**Listed records**
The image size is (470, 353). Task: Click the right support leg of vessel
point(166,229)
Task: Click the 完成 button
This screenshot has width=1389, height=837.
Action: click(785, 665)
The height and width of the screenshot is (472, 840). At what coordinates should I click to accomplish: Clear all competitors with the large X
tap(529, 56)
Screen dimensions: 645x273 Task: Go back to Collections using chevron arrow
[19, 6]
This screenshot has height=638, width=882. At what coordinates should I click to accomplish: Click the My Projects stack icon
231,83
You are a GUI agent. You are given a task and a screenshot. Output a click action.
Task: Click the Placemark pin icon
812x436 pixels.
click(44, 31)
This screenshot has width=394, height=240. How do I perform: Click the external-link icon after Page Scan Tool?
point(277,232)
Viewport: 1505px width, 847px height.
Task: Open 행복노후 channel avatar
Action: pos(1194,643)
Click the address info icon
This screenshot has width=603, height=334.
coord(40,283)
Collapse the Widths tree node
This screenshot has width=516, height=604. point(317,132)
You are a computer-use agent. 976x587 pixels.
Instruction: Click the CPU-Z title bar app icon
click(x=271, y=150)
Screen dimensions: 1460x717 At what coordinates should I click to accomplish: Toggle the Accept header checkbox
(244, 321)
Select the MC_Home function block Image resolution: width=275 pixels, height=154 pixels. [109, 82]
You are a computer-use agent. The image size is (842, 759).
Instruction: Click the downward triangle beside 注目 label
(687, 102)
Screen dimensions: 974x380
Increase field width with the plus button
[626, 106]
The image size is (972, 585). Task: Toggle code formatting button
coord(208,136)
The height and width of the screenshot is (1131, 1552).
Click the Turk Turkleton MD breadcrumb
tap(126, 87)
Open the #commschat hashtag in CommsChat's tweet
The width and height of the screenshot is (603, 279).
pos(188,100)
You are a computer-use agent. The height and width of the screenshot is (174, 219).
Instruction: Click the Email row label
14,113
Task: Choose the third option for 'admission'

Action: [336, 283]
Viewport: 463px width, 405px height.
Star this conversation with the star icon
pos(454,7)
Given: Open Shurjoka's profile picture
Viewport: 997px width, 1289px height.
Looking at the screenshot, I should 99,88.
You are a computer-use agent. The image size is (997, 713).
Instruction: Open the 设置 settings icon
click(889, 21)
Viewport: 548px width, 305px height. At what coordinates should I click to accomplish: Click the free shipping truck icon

**Task brief**
Rewrite the material above, changing every "computer-use agent" to "screen-navigation agent" and leaving everything else as it is.

**Result**
The image size is (470, 353). Task: Click the right support leg of vessel
point(166,229)
Task: Click the 完成 button
This screenshot has width=1389, height=837.
Action: click(785, 665)
The height and width of the screenshot is (472, 840). At what coordinates should I click to accomplish: Clear all competitors with the large X
tap(529, 56)
Screen dimensions: 645x273 Task: Go back to Collections using chevron arrow
[19, 6]
This screenshot has height=638, width=882. At what coordinates should I click to accomplish: Click the My Projects stack icon
231,83
You are a GUI agent. You are given a task and a screenshot. Output a click action.
Task: Click the Placemark pin icon
812x436 pixels.
click(44, 31)
This screenshot has width=394, height=240. How do I perform: Click the external-link icon after Page Scan Tool?
point(277,232)
Viewport: 1505px width, 847px height.
Task: Open 행복노후 channel avatar
Action: pos(1194,643)
Click the address info icon
This screenshot has width=603, height=334.
coord(40,283)
Collapse the Widths tree node
This screenshot has width=516, height=604. point(317,132)
You are a screen-navigation agent. 976x587 pixels.
Instruction: Click the CPU-Z title bar app icon
click(x=271, y=150)
Screen dimensions: 1460x717 At what coordinates should I click to accomplish: Toggle the Accept header checkbox
(244, 321)
Select the MC_Home function block Image resolution: width=275 pixels, height=154 pixels. [109, 82]
You are a screen-navigation agent. The image size is (842, 759).
Instruction: Click the downward triangle beside 注目 label
(687, 102)
Screen dimensions: 974x380
Increase field width with the plus button
[626, 106]
The image size is (972, 585). Task: Toggle code formatting button
coord(208,136)
The height and width of the screenshot is (1131, 1552).
Click the Turk Turkleton MD breadcrumb
tap(126, 87)
Open the #commschat hashtag in CommsChat's tweet
The width and height of the screenshot is (603, 279).
pos(188,100)
You are a screen-navigation agent. The height and width of the screenshot is (174, 219).
Instruction: Click the Email row label
14,113
Task: Choose the third option for 'admission'

Action: [336, 283]
Viewport: 463px width, 405px height.
Star this conversation with the star icon
pos(454,7)
Given: Open Shurjoka's profile picture
Viewport: 997px width, 1289px height.
Looking at the screenshot, I should 99,88.
You are a screen-navigation agent. The image size is (997, 713).
Instruction: Open the 设置 settings icon
click(889, 21)
Viewport: 548px width, 305px height. At what coordinates should I click to accomplish: Click the free shipping truck icon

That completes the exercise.